International Break-ing Point

To be honest, the International Break drives me crazy. With no Celtic (or no anybody, really) to watch as the nations line up to qualify for the World Cup, the best I can do — after watching endless past games and the Broony DVD multiple times — is watch the bhoys play for their respective countries. If there is any consolation, it’s seeing things you don’t normally see when the Hoops play in the SPFL.

Like . . .

Norway. Why did it have to be Norway?

It seems that whenever I line up ESPN+ to watch whomever is playing at any particular time over the last week, Norway seems to be at the top of the list for broadcast. It could be worse, obviously, but it’s good to keep an eye on Kris Ajer and Mohammed Elyounoussi (not to mention watching the antics of Borussia Dortmund’s Erling Haaland). Overall both of the bhoys have been playing well for Norway despite the team’s lackluster results, especially Elyounoussi — I don’t have the stats in front of me, but he seems to have stepped up his game in the take-away department. Ajer, of course, has been the Viking enforcer in the back who does not fear taking the ball up the pitch when the space is available to him. We’ll have to see how it pans out for the Norwegians.

Oh no, Nir! Not again!

One reason — perhaps the main reason — I loathe the International Break is that Celtic players tend to get banged up in the process. Call it the “Tom Rogic Effect.” Once again, an injury rears its ugly head as Nir Bitton tore a groin muscle in the final training session for Israel before they started their games, and now he returns his injured self to the training table in Glasgow. To be fair, Bitton was not 100 percent when he was picked to play for Israel in the first place.

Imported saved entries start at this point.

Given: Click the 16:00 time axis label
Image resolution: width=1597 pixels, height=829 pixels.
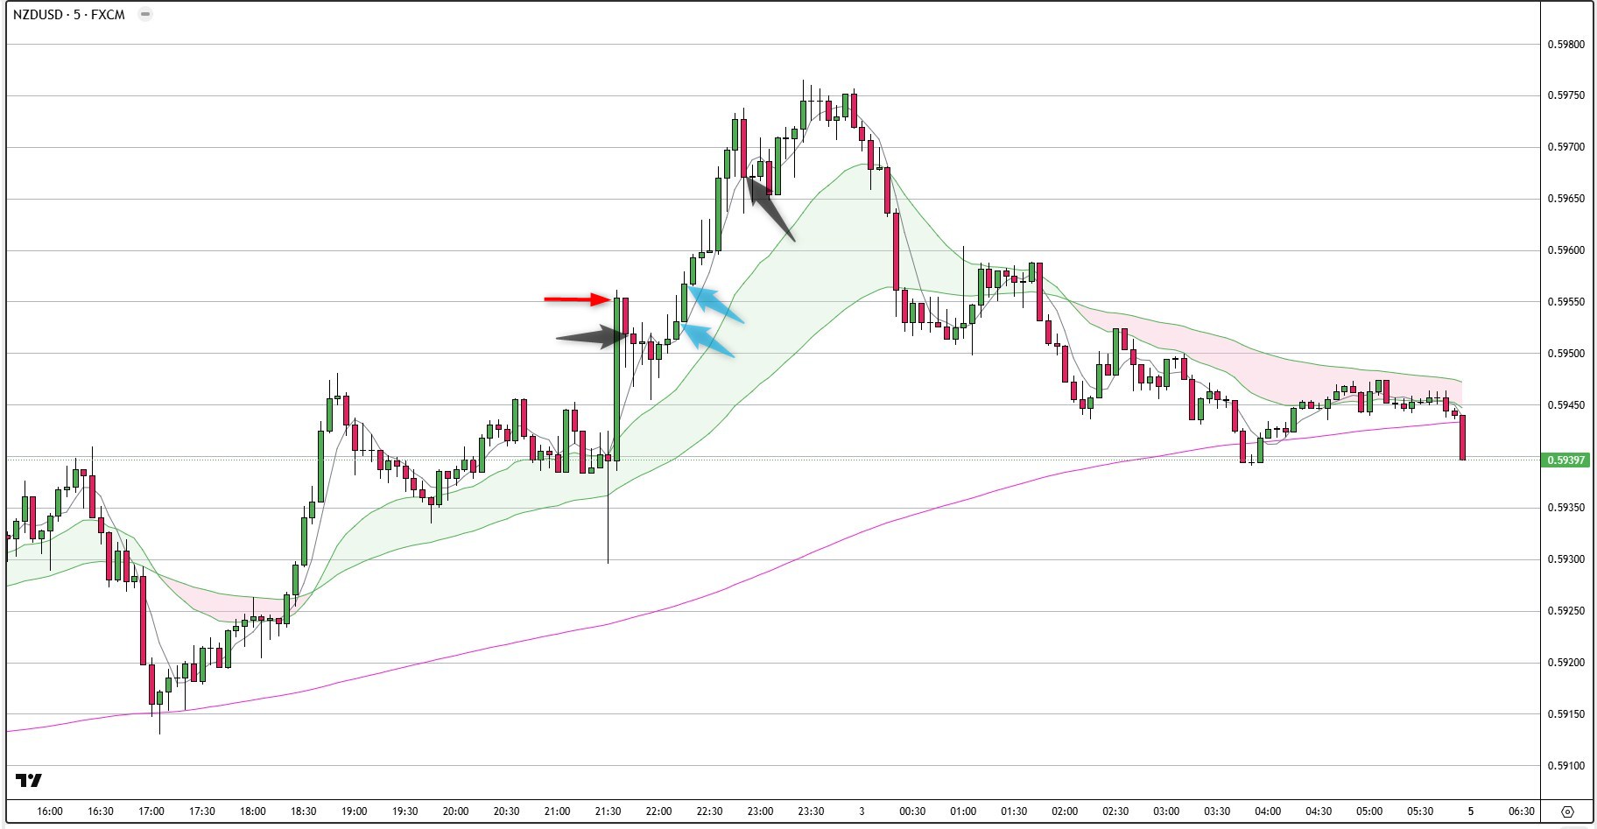Looking at the screenshot, I should point(50,811).
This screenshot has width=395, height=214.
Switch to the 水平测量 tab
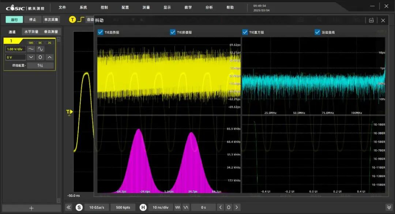(x=31, y=31)
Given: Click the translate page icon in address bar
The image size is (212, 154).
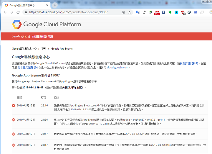Looking at the screenshot, I should pyautogui.click(x=123, y=12).
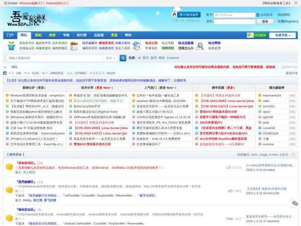Click the 52pojie site logo

[28, 20]
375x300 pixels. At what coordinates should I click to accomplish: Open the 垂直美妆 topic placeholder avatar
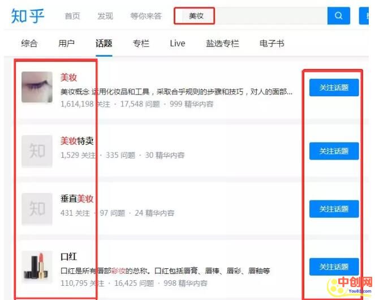37,209
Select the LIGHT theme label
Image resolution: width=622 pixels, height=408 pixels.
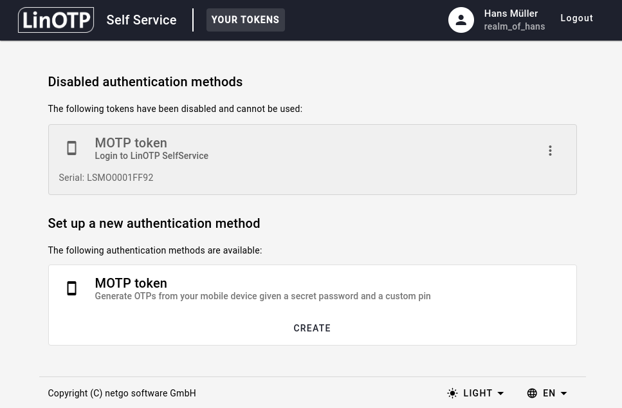pos(477,393)
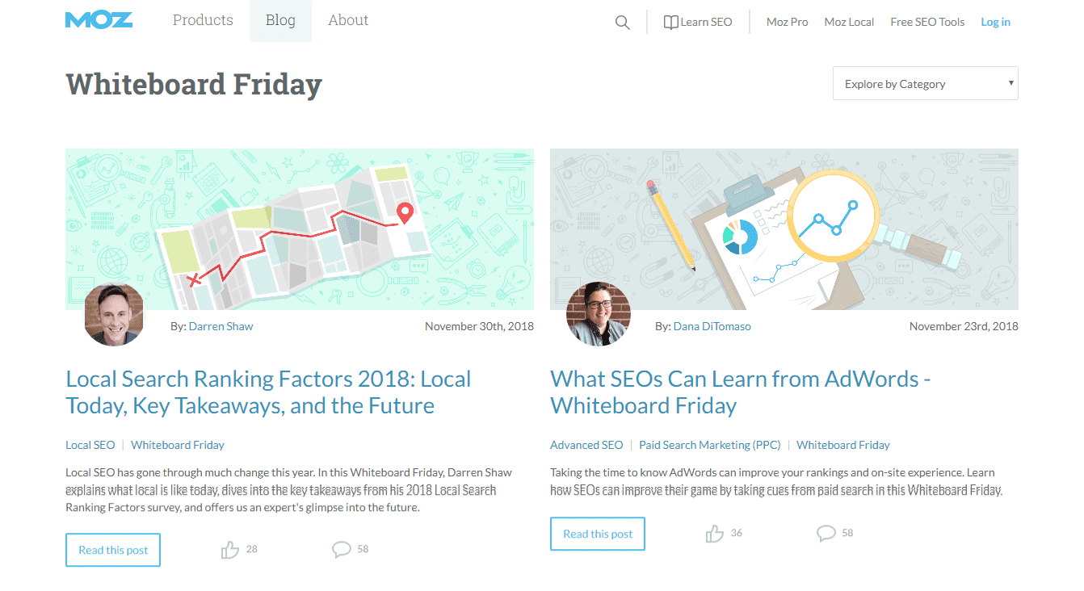Click Read this post for Local Search
The image size is (1084, 591).
pos(113,550)
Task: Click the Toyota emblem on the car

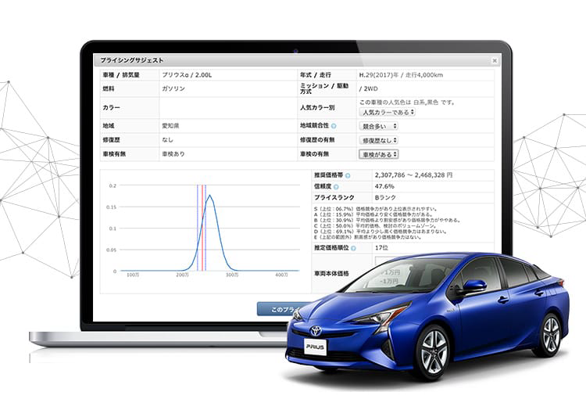Action: click(316, 331)
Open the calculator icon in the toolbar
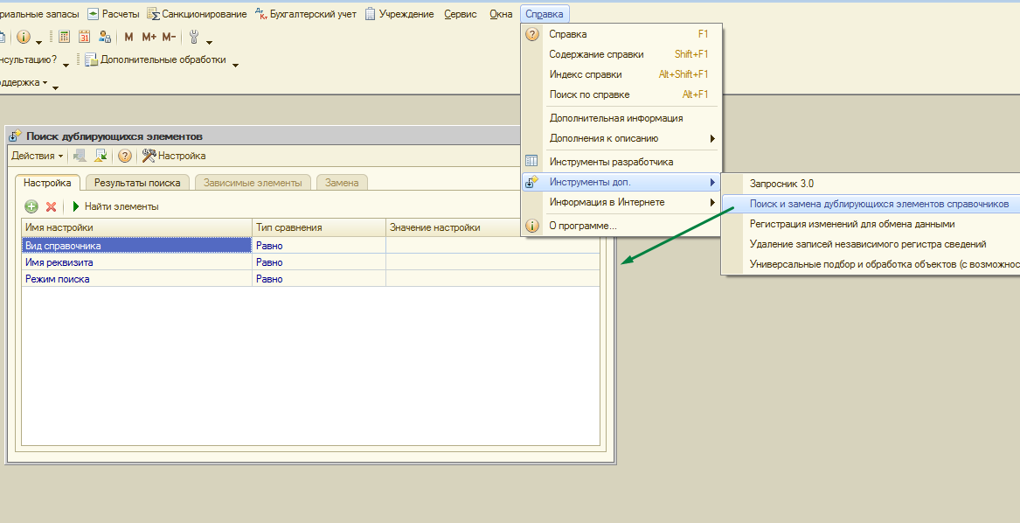This screenshot has height=523, width=1020. (x=65, y=37)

[As an aside, anyone watching the Israel-Scotland match notice how in-the-groove ex-Celt Hatem Elhamed was in defense? Pity he couldn’t stay.]

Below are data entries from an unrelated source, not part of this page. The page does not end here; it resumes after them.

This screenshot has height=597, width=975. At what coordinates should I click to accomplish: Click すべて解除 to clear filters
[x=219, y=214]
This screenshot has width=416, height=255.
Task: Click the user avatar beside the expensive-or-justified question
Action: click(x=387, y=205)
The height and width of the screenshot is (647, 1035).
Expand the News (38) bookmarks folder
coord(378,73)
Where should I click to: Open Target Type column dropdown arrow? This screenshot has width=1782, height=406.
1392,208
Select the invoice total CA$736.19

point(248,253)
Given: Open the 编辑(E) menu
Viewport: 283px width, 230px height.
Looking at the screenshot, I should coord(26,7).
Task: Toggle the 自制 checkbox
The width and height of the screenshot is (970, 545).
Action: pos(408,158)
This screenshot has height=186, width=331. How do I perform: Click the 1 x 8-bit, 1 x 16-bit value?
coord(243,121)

Kieran Tierney, assist king

Meanwhile, back at home — yours, not mine (over here in the States, we’re still fuming over the fact that the U.S. Men’s Team didn’t qualify for the Olympics, while waiting for some heads to roll) — the Scots under Steve Clarke seem to be holding their own in a group where they precariously hold on to second in Group F. The Scots pretty much had their way with the Faeroe Islands 11 yesterday, 4-0, thanks in large part to three assists by ex-Celt Kieran Tierney; all of which were beauties, and one of them which came from a cracking pass from Callum McGregor — pity there’s no stat for “assists-on-assists.”

It begs the question: Is there anything Tierney, the kid with the Tesco bag, can’t do?

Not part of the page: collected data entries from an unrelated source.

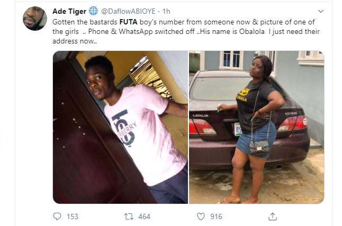Open the left photo of man in pink shirt
The height and width of the screenshot is (226, 342).
pos(120,127)
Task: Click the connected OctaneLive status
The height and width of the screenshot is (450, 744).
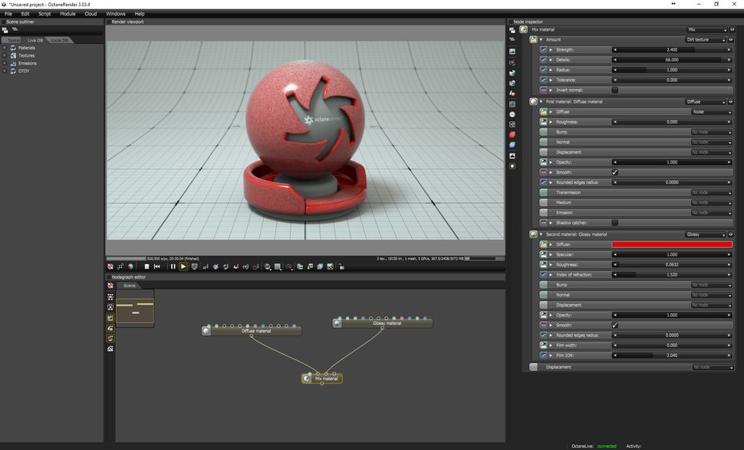Action: coord(606,445)
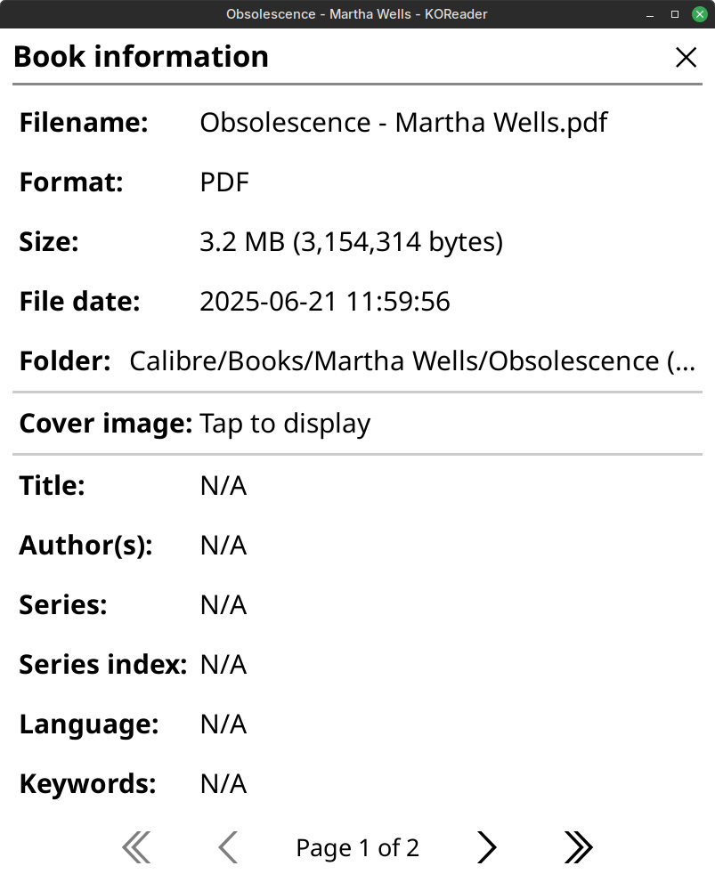
Task: Click the Format PDF row
Action: (x=224, y=182)
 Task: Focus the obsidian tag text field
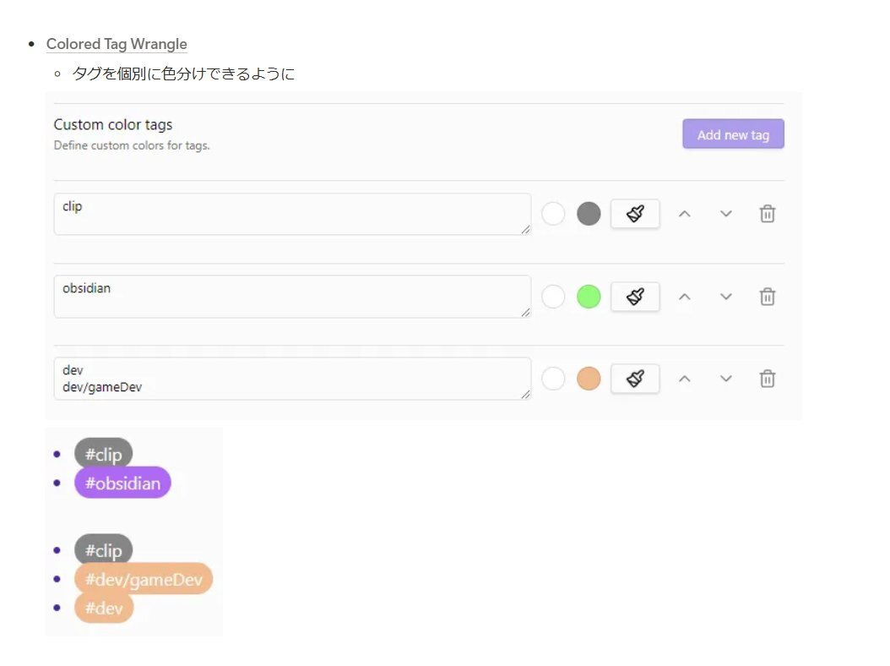coord(291,297)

Shocker: Edouard gets the penalty

Take notes, SFA: When you have referees who are not — how can I put this tactfully? — playing the 12th (or 13th or 14th) man on behalf of Glasgow’s other club, you get what can best be described as fair officiating. Proof of that, of course, is the call in France U21 game against Russia where Odsonne Edouard, who was clipped with the same intensity as he was in the Glasgow Derby, getting not a yellow card for simulation but a real, honest-to-God penalty kick, which he slotted away in his usual Edouard way.

Amazing, isn’t it? I’ve always said that there was much more to the SpecSavers’ sponsorship of the SPFL officials than meets the eye.

(Pun completely intended.)

One more thing . . .

Two actually: First, I caught the end of the Germany-North Macedonia game, with the Germans scrambling to draw unsuccessfully at the end of the match, which went the North Macedonian’s way 2-1. First loss at home for Germany in, like, forever, and a boost to the tiny landlocked nation just north of Greece.

Second, it looks like the MLS in the U.S. is starting to expand its scope of players loaned from European to American clubs. That is, when they are not signing them outright, as in the case of ex-Celts Cameron Harper and Andrew Gutman. News from Hamburg has FC St. Pauli midfielder Leon Flach joining Philadelphia Union, a rival to Harper’s and Gutman’s New York Red Bulls. Interesting note that Flach goes to Philly to join Stuart Findlay, who came up through the Celtic youth system and played with Kilmarnock before heading stateside.

Not the strangest MLS loan transaction, though. The winner of that one, so far, would be Sporting Kansas City’s acquiring Mexican player Dani Rojas on loan from AFC Richmond for, wait for it, a metric ton of barbeque sauce. Don’t believe me? Here’s the press release from SKC.

Wait a minute. Anyone have a calendar? Ah, that would explain it . . .

Anyway, can the break be over now? Mon the Hoops!